PROVIDED PASSAGE -
** BEGIN **

Larger wheels are usually worth it, even if they add air drag. I could write books on the important of sufficient wheel size for a job. Some would wish I had, to I'd preach it less online and hope people would get the book.


Here's a brain teaser. As if this stuff isn't complicated enough as it is.

In the video's, we see a vehicle which has the 100% traction wheels 1:1 connected to the propellor, in whichever gear ratio and blade pitch.
Now, HOW VITAL is this (1:1 or otherwise) hard link to make such speeds possible?
Could selective braking on the wheels and/or the prop seperately, to keep spin ratios in a preferable zone, make the cart "think" it's outfitted with such a physical link?

So, the prop upon self-start wants to turn backwards but is withheld by the wheels, right? A one-way clutch on the prop could do that. But not get it turning the "wrong way" when the cart gets moving due to the force pressig against the uncooperative prop. Then, why not use an on the fly adjustable prop. Let the prop spin up while the cart is held in place. Adjust pitch to get maximum kinetic energy storage at high rpms. An additional flywheel could store some more, later to be used to boost the wheel.

** END **

(Click-target data)
** BEGIN **

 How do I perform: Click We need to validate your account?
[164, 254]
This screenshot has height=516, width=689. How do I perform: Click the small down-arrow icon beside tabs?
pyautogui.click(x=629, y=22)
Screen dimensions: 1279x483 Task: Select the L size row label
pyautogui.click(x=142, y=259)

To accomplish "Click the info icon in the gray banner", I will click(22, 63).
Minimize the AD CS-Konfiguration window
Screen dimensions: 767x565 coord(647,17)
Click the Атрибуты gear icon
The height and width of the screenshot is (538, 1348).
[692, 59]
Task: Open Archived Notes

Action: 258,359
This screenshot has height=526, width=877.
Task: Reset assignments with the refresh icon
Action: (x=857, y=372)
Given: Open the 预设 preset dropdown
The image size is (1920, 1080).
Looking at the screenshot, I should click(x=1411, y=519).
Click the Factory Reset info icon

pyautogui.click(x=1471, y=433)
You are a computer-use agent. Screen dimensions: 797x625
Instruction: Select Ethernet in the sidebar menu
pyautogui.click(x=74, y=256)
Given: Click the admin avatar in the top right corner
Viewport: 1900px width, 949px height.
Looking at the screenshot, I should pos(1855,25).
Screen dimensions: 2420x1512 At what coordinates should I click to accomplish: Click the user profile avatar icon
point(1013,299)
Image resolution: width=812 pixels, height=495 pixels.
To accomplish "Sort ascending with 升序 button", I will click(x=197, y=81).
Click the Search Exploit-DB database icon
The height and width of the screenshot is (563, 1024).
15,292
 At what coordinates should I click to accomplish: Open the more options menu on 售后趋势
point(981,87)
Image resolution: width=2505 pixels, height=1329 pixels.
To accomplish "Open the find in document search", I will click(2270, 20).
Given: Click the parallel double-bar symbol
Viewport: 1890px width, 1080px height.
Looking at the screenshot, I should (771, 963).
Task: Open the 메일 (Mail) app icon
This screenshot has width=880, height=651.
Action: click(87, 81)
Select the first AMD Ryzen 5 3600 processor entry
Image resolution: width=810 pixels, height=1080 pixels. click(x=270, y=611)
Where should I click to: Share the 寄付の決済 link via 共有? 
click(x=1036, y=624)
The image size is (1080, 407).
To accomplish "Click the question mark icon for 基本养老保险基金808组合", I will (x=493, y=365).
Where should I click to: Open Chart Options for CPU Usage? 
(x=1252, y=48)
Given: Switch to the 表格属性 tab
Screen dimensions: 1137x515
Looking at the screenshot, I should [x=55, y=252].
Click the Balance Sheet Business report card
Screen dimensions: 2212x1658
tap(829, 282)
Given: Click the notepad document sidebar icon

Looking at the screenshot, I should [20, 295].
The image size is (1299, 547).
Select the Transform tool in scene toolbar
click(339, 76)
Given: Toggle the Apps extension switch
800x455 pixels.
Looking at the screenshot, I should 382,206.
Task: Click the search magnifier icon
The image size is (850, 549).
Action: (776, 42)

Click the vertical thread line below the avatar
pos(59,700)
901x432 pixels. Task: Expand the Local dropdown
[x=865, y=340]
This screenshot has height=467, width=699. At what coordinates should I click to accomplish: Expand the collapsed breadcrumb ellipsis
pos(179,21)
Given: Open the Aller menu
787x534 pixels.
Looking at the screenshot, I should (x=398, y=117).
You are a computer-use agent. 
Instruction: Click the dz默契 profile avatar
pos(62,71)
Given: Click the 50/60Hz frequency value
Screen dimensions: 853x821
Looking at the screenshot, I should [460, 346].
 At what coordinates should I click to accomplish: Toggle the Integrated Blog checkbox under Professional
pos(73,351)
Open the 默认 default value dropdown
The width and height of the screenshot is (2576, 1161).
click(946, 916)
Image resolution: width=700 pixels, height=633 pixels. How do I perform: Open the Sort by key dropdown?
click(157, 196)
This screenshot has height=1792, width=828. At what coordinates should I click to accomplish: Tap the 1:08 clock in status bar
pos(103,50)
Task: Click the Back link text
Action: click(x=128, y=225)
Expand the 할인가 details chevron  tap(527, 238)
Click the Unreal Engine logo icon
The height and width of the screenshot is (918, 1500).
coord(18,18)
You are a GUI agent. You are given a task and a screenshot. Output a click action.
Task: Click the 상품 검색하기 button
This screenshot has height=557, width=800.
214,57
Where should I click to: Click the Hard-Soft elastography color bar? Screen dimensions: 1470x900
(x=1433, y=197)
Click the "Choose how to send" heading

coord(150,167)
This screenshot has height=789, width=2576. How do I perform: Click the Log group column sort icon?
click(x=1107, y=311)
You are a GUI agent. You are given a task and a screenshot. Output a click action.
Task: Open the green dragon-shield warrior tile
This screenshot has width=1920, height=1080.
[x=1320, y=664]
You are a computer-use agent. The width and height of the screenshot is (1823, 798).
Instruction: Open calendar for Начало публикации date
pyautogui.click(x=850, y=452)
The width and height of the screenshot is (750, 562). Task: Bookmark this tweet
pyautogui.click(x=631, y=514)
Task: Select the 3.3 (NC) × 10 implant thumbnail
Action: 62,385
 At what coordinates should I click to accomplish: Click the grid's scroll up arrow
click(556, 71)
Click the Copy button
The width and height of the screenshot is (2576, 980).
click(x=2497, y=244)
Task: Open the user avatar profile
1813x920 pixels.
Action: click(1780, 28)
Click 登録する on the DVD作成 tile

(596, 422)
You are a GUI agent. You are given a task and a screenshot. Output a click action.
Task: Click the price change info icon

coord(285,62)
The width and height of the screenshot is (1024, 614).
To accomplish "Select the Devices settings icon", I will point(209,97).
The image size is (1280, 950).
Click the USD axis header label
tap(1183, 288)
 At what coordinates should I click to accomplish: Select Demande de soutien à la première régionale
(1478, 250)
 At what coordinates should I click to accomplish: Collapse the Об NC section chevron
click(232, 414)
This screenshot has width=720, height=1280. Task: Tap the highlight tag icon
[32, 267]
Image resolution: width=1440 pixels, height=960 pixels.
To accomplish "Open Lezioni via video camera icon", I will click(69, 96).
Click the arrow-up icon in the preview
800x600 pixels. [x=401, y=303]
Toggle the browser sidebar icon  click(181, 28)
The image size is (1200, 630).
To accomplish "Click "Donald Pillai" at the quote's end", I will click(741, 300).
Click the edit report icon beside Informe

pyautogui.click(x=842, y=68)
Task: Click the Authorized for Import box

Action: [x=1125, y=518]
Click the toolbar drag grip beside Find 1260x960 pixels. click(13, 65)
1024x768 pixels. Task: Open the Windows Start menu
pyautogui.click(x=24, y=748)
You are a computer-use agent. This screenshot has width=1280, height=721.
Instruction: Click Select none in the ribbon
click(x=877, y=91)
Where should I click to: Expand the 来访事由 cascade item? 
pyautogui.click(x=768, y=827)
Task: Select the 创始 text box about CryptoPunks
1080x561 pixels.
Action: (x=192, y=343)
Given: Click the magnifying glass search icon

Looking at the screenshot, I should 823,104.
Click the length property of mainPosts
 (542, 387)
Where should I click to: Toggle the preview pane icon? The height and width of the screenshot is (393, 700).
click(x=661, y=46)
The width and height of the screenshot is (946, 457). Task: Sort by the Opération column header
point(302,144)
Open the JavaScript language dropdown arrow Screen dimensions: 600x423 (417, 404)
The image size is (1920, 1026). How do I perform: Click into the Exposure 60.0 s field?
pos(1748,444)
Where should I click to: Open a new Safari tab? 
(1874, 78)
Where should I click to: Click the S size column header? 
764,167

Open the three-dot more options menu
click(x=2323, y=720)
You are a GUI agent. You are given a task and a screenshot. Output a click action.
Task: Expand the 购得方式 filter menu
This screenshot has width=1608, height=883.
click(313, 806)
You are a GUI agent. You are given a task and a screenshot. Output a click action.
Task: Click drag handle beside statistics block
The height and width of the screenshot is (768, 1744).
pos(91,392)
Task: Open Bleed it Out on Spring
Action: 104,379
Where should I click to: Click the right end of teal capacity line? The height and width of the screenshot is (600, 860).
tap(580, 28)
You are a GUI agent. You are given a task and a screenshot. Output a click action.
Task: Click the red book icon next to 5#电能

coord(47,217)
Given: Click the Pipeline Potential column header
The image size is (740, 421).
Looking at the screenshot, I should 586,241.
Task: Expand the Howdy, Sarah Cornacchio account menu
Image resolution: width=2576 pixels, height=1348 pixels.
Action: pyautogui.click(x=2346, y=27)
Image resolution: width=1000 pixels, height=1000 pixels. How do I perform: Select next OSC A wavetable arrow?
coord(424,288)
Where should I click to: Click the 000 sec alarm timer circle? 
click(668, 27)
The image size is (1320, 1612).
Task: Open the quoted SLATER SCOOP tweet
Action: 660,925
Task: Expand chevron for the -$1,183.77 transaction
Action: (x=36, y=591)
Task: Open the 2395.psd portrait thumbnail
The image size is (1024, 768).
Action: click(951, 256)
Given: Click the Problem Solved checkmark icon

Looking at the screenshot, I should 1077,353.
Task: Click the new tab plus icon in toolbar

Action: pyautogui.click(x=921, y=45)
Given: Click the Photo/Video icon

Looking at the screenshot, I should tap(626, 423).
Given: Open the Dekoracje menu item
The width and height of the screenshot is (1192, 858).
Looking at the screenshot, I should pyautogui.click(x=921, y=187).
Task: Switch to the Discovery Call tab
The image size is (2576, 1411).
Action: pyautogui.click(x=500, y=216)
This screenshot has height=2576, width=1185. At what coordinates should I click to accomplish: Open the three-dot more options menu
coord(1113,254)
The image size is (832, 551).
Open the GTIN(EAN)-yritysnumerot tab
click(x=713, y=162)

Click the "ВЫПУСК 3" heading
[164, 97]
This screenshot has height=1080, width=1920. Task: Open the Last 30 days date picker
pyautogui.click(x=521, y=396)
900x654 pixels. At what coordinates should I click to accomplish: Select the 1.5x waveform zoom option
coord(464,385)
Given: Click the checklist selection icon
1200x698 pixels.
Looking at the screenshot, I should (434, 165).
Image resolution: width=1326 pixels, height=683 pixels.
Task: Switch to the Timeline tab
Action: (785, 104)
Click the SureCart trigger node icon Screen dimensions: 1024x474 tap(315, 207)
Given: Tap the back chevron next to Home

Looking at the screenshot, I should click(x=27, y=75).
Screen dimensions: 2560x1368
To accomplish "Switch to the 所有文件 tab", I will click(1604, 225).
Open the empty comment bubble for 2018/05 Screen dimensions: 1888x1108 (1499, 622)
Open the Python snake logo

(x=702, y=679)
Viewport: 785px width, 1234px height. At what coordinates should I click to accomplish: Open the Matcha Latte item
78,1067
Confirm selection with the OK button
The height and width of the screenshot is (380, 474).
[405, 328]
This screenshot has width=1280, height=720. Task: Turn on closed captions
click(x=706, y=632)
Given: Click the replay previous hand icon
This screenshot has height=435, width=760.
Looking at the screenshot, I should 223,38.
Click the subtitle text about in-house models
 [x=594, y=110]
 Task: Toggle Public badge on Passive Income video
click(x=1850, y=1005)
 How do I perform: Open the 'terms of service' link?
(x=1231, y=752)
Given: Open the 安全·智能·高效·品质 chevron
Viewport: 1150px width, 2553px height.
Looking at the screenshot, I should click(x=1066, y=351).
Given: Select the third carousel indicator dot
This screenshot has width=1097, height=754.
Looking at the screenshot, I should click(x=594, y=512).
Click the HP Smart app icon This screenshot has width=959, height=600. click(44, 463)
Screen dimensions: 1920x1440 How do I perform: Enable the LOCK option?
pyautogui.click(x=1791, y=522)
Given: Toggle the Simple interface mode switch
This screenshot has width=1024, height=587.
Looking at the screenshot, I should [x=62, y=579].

** END **

WHAT YOU WILL DO -
• a. Which sentences in the propeller-cart text end with a question mark? Quote each one in full.
• b. According to the propeller-cart text, what could an additional flywheel do?

FINAL RESULTS -
• a.
Now, HOW VITAL is this (1:1 or otherwise) hard link to make such speeds possible?
Could selective braking on the wheels and/or the prop seperately, to keep spin ratios in a preferable zone, make the cart "think" it's outfitted with such a physical link?
So, the prop upon self-start wants to turn backwards but is withheld by the wheels, right?

• b. It could store some more kinetic energy, to be used later to boost the wheel.